WORK TO BE COMPLETED: When you respond, write out each entry exactly as it stands.
++++++++
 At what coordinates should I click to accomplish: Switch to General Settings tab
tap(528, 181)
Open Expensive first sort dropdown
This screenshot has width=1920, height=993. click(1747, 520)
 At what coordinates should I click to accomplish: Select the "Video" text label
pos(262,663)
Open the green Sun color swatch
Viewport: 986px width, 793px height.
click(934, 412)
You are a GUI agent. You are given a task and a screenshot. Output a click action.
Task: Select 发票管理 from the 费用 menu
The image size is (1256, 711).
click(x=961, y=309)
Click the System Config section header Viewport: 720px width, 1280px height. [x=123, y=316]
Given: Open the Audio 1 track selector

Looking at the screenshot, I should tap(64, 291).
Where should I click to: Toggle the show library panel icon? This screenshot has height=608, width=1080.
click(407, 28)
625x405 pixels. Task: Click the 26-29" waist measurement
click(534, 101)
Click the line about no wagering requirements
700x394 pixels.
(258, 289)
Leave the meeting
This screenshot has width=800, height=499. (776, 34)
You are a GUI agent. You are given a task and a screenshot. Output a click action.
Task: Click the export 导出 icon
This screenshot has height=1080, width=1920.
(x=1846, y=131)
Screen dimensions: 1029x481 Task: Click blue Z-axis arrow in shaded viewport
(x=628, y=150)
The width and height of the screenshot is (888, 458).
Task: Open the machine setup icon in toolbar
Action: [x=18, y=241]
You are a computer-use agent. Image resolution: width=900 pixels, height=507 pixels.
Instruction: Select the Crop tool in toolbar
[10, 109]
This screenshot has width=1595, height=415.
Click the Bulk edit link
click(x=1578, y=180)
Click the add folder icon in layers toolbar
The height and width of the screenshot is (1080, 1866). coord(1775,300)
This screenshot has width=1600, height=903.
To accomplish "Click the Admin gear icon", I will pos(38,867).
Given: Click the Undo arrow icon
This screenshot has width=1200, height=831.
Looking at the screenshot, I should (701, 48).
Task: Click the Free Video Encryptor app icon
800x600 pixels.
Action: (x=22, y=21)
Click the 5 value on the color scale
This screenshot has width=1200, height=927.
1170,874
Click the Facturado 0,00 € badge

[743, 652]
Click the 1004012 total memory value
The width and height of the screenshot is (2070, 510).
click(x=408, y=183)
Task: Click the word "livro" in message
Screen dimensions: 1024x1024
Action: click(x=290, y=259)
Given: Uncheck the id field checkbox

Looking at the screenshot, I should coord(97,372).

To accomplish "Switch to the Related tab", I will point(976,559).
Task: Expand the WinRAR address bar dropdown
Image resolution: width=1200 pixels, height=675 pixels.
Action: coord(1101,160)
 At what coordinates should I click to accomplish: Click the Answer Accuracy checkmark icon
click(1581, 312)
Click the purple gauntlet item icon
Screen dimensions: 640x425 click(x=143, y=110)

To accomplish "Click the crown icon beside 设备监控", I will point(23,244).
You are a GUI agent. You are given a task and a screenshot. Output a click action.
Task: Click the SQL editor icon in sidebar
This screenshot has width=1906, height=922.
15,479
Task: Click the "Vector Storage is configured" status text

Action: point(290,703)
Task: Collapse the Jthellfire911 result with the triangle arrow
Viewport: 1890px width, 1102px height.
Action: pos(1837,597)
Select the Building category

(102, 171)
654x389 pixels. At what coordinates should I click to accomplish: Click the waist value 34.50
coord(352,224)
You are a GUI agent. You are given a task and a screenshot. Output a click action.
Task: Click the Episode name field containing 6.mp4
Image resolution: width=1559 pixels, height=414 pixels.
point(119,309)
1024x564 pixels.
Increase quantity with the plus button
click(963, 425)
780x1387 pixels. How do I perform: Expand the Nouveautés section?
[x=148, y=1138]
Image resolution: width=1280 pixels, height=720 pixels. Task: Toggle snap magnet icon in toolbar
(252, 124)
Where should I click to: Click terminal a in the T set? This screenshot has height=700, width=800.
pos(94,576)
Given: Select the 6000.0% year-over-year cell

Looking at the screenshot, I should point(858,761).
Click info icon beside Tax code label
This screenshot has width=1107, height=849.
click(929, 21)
++++++++
COMPLETED TASK:
 At what coordinates should I click to accomplish: Switch to General Settings tab
tap(528, 181)
Open Expensive first sort dropdown
This screenshot has width=1920, height=993. click(1747, 520)
 At what coordinates should I click to accomplish: Select the "Video" text label
pos(262,663)
Open the green Sun color swatch
Viewport: 986px width, 793px height.
click(934, 412)
You are a GUI agent. You are given a task and a screenshot. Output a click action.
Task: Select 发票管理 from the 费用 menu
The image size is (1256, 711).
click(x=961, y=309)
Click the System Config section header Viewport: 720px width, 1280px height. [x=123, y=316]
Given: Open the Audio 1 track selector

Looking at the screenshot, I should tap(64, 291).
Where should I click to: Toggle the show library panel icon? This screenshot has height=608, width=1080.
click(407, 28)
625x405 pixels. Task: Click the 26-29" waist measurement
click(534, 101)
Click the line about no wagering requirements
700x394 pixels.
(258, 289)
Leave the meeting
This screenshot has width=800, height=499. (776, 34)
You are a GUI agent. You are given a task and a screenshot. Output a click action.
Task: Click the export 导出 icon
This screenshot has height=1080, width=1920.
(x=1846, y=131)
Screen dimensions: 1029x481 Task: Click blue Z-axis arrow in shaded viewport
(x=628, y=150)
The width and height of the screenshot is (888, 458).
Task: Open the machine setup icon in toolbar
Action: [x=18, y=241]
You are a computer-use agent. Image resolution: width=900 pixels, height=507 pixels.
Instruction: Select the Crop tool in toolbar
[10, 109]
This screenshot has width=1595, height=415.
Click the Bulk edit link
click(x=1578, y=180)
Click the add folder icon in layers toolbar
The height and width of the screenshot is (1080, 1866). coord(1775,300)
This screenshot has width=1600, height=903.
To accomplish "Click the Admin gear icon", I will pos(38,867).
Given: Click the Undo arrow icon
This screenshot has width=1200, height=831.
Looking at the screenshot, I should (701, 48).
Task: Click the Free Video Encryptor app icon
800x600 pixels.
Action: (x=22, y=21)
Click the 5 value on the color scale
This screenshot has width=1200, height=927.
1170,874
Click the Facturado 0,00 € badge

[743, 652]
Click the 1004012 total memory value
The width and height of the screenshot is (2070, 510).
click(x=408, y=183)
Task: Click the word "livro" in message
Screen dimensions: 1024x1024
Action: click(x=290, y=259)
Given: Uncheck the id field checkbox

Looking at the screenshot, I should coord(97,372).

To accomplish "Switch to the Related tab", I will point(976,559).
Task: Expand the WinRAR address bar dropdown
Image resolution: width=1200 pixels, height=675 pixels.
Action: coord(1101,160)
 At what coordinates should I click to accomplish: Click the Answer Accuracy checkmark icon
click(1581, 312)
Click the purple gauntlet item icon
Screen dimensions: 640x425 click(x=143, y=110)

To accomplish "Click the crown icon beside 设备监控", I will point(23,244).
You are a GUI agent. You are given a task and a screenshot. Output a click action.
Task: Click the SQL editor icon in sidebar
This screenshot has width=1906, height=922.
15,479
Task: Click the "Vector Storage is configured" status text

Action: point(290,703)
Task: Collapse the Jthellfire911 result with the triangle arrow
Viewport: 1890px width, 1102px height.
Action: pos(1837,597)
Select the Building category

(102, 171)
654x389 pixels. At what coordinates should I click to accomplish: Click the waist value 34.50
coord(352,224)
You are a GUI agent. You are given a task and a screenshot. Output a click action.
Task: Click the Episode name field containing 6.mp4
Image resolution: width=1559 pixels, height=414 pixels.
point(119,309)
1024x564 pixels.
Increase quantity with the plus button
click(963, 425)
780x1387 pixels. How do I perform: Expand the Nouveautés section?
[x=148, y=1138]
Image resolution: width=1280 pixels, height=720 pixels. Task: Toggle snap magnet icon in toolbar
(252, 124)
Where should I click to: Click terminal a in the T set? This screenshot has height=700, width=800.
pos(94,576)
Given: Select the 6000.0% year-over-year cell

Looking at the screenshot, I should point(858,761).
Click info icon beside Tax code label
This screenshot has width=1107, height=849.
click(929, 21)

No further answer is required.